Waking in the morning to a sky which seems to be perpetually grey becomes a redundant and painful experience that i see you struggle even harder to overcome. I once pitied myself, selfishly assuming this was a weight that only I would ever carry. Time passed by and slowly eroded your stoic ability to remain my strength. Never realizing that with each descent into my pain I dragged you a little closer to that place where you can't climb back. Struggling to keep you alive, not breathing but truly living, it kills me more than anything ever could before. No bleeding wound nor moment of grief would ever compare to the feeling of watching all that i know you to be drain out like sand in an hour glass. Counting down the time until you can't see my love anymore. My fears and delusions run deep in these times, always exaggerating a situation that you can't help but deny and downplay. Electric rage for my own destructive nature beams out of me in a way you can't see but I can't not feel. It burns and it pushes back as I try to contain every curious question. Never allowing me to stifle my need to invade your personal pain. Is this Love? Is this devotion, or obsession or just a self sabotaging cycle I can't help but repeat. I can't answer to that but to say it is real, and intense and even in the best of times it hurts like nothing else....just knowing it can't be that good forever. The mania and wild passion will always have an expiration date and that time seems shorter the more intense the joy becomes. It is truly entering into the greatest love story of all time only to experience the end over and over in a loop that leaves you wondering if the next time it might not come back. What if your smiles all become fake and the deep rooted all consuming pain i endure in response never relents? I'll hold this burning ember of all our anguish calmly in my hand until the next flip of the hour glass. Never without the scar to remind me the sand always runs out.

The line

Like a child testing limits, poking bears that are sure to attack. I push a little further than i know I should each time. heart racing, mouth dried up and hands shaking beyond my control I toe the line of security. Announcing my secrets, airing the clean and dirty as if they were the same. Because there was never a secret that was far from being a lie that would someday be found out. I won't shame my pain to protect the world. I won't smile through my broken soul. We don't tell you "I'm fine" to hide ourselves, it's only to protect you from the awkward moments nobody prefers to experience. You are not my children, I owe you no safety. Pretending to be the type to alter my behavior would be unfair to us all. I've taken on the love of many who in their entire selves don't always please me but I didn't walk away.
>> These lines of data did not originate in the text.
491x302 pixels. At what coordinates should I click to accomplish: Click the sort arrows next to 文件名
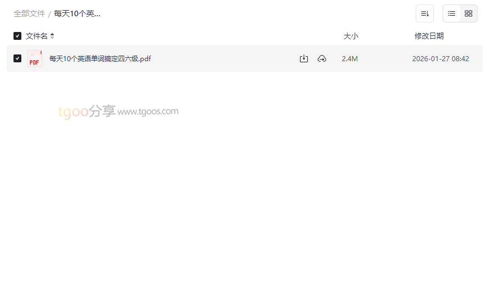(x=52, y=36)
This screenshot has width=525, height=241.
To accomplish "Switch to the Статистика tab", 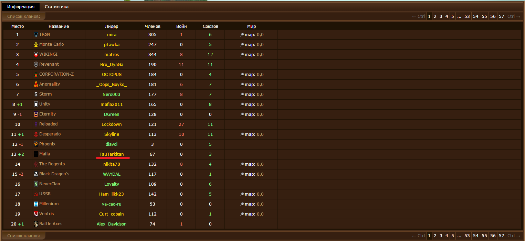I will (56, 7).
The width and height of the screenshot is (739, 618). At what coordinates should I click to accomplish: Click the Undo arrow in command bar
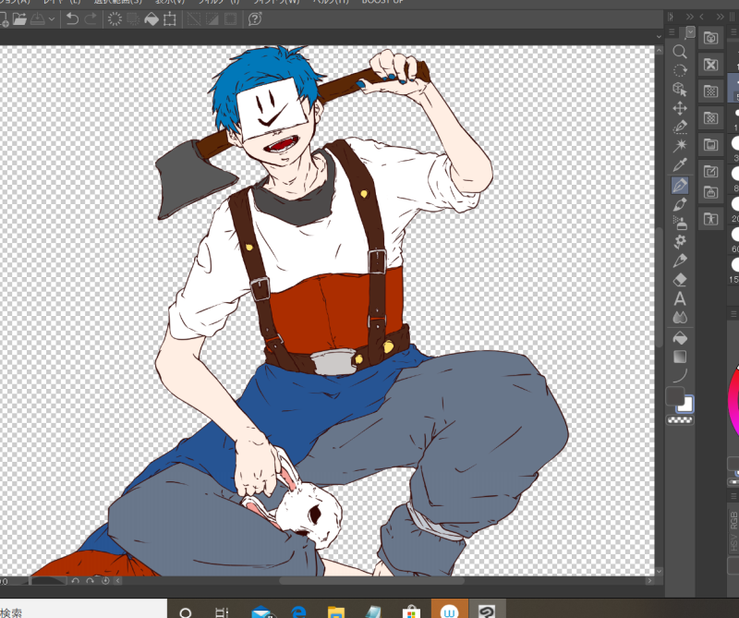72,18
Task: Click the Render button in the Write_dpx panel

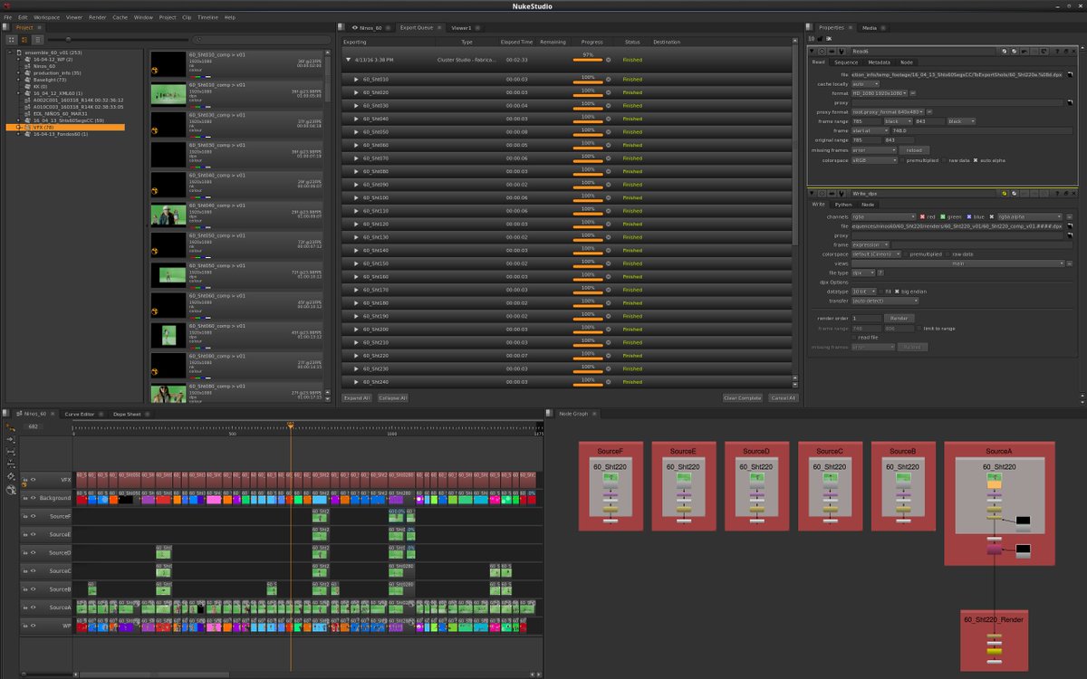Action: coord(899,318)
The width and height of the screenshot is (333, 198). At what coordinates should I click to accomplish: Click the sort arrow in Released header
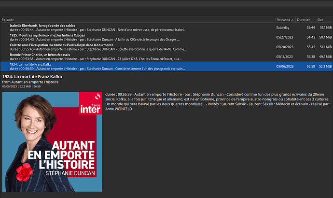pyautogui.click(x=292, y=20)
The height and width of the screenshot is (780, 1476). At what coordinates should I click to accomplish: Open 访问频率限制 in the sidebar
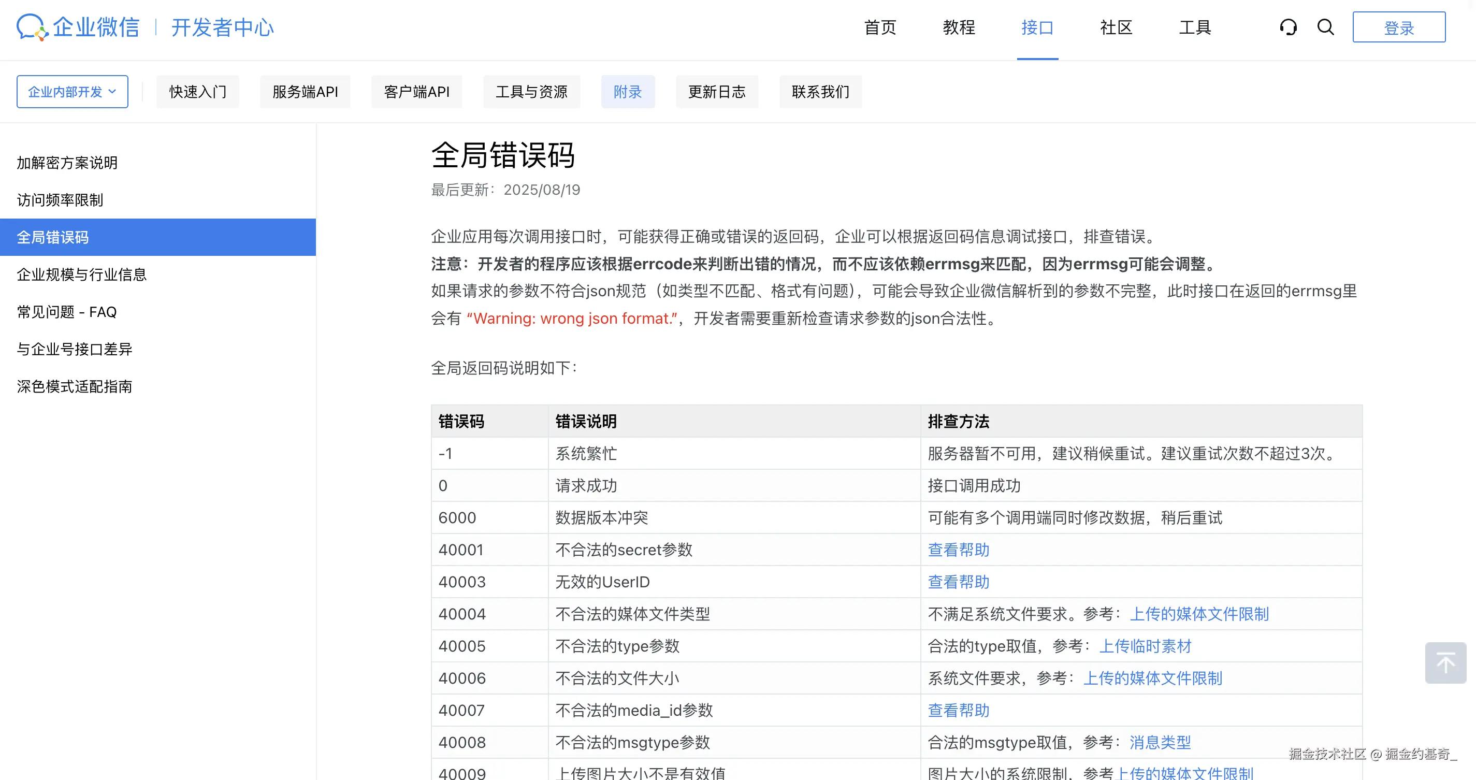pyautogui.click(x=60, y=200)
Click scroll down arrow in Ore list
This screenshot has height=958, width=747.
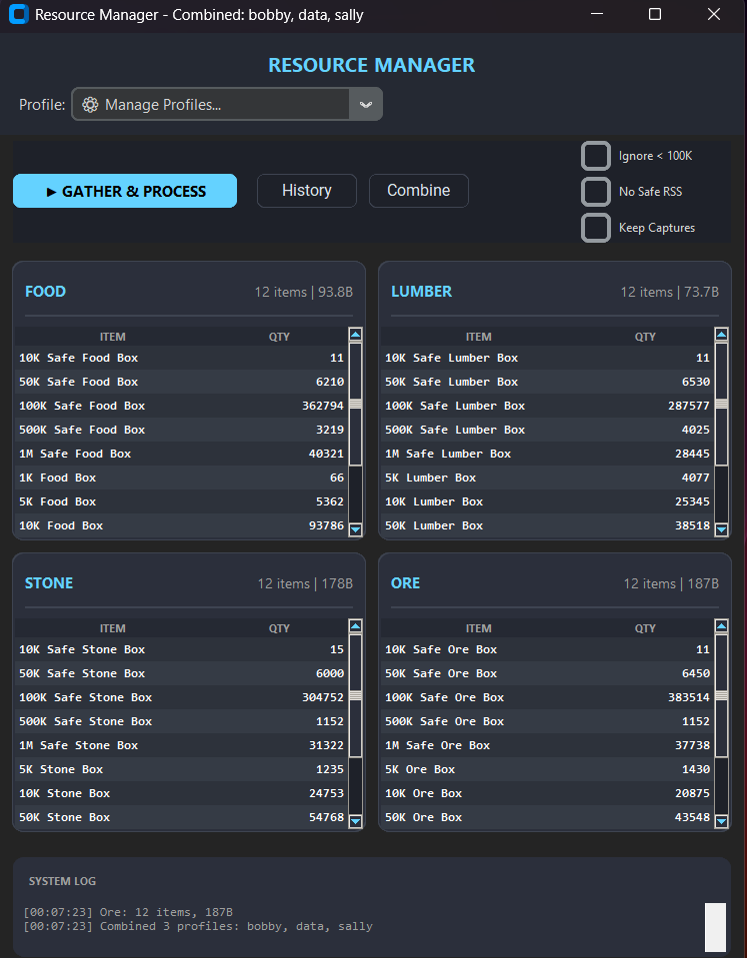[721, 820]
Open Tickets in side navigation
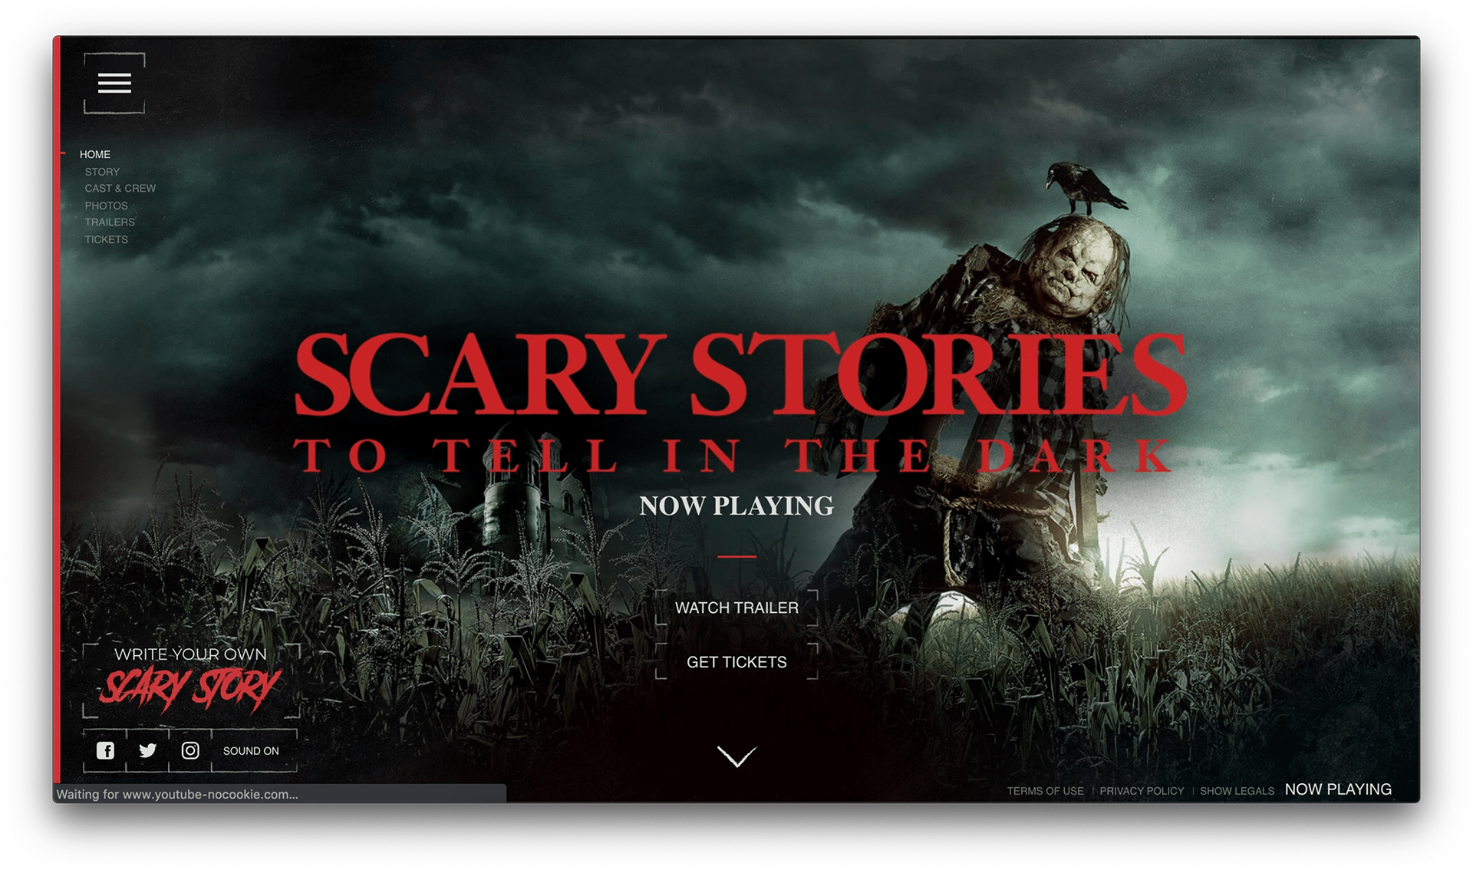The image size is (1473, 873). point(107,239)
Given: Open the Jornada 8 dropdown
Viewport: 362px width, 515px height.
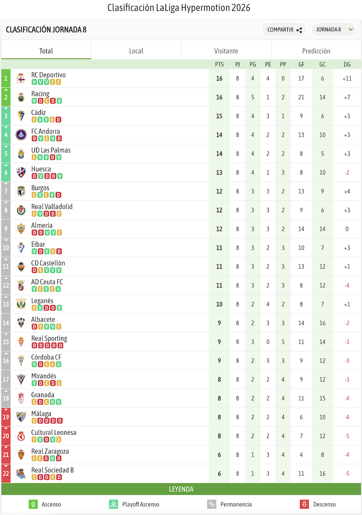Looking at the screenshot, I should pyautogui.click(x=334, y=30).
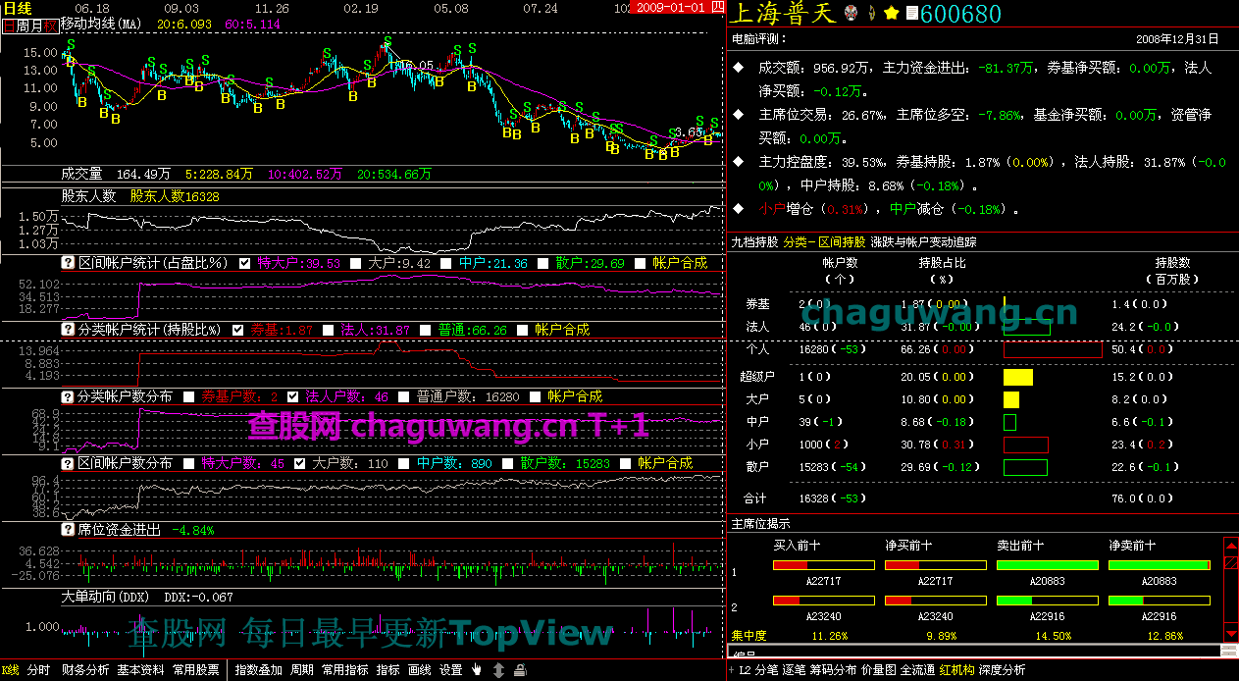
Task: Check the 散户数 checkbox in 区间帐户数分布
Action: (x=507, y=463)
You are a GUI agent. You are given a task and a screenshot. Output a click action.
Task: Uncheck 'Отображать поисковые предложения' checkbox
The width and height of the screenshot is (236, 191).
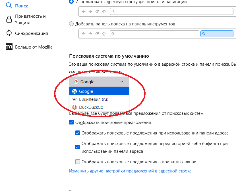pyautogui.click(x=71, y=122)
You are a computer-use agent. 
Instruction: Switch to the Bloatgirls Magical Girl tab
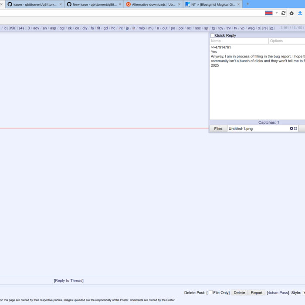[x=213, y=4]
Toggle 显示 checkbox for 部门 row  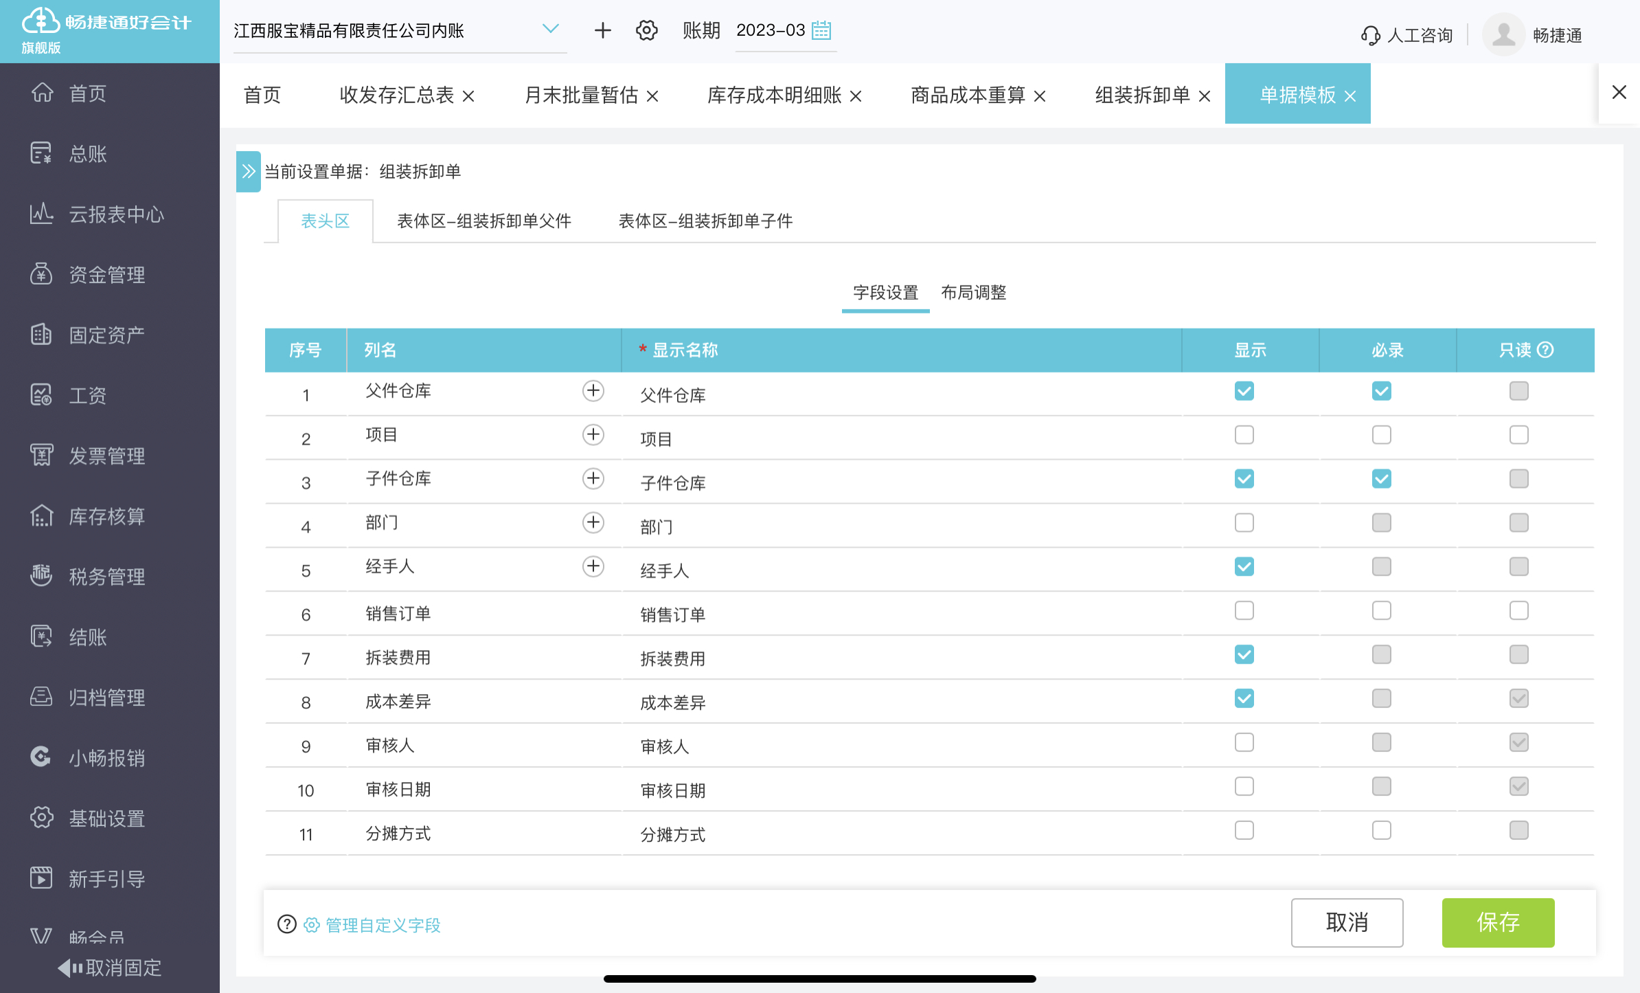(x=1244, y=523)
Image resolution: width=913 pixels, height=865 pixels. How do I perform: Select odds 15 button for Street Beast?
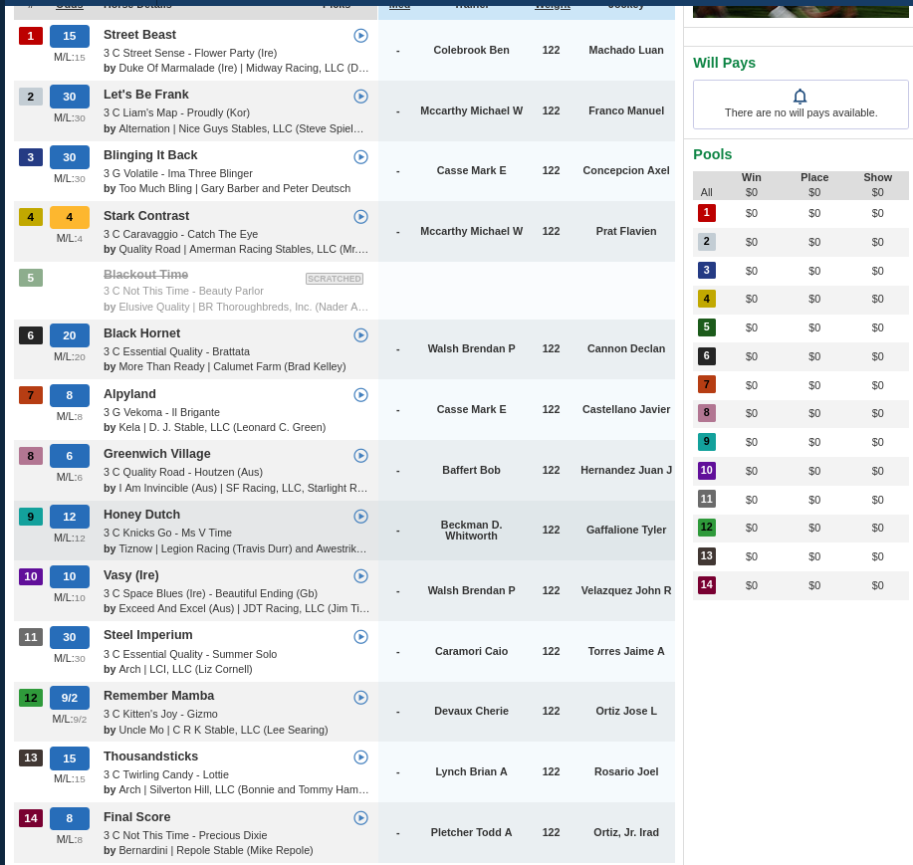click(70, 36)
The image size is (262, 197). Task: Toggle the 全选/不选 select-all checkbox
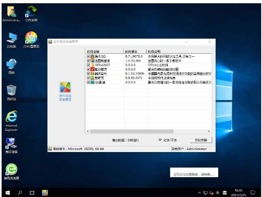(x=161, y=140)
        I am stifled, constantly on the edge of the next thing but chained down and unable to leap. Calm on the outside and running circles of shrieking panic inside. Trapped in a cage I built with you and now you're stuck inside too. Some days the sun will shine, the bars seem further apart and the cage seems big enough to stretch our legs...but I dare you to imagine a time when you couldn't at least see the bars in the distance. Knowing you're never truly free of the restraints we've made. Fearing when the sun is not warm and the space gets constricted. Painfully aware that the good is not permanent.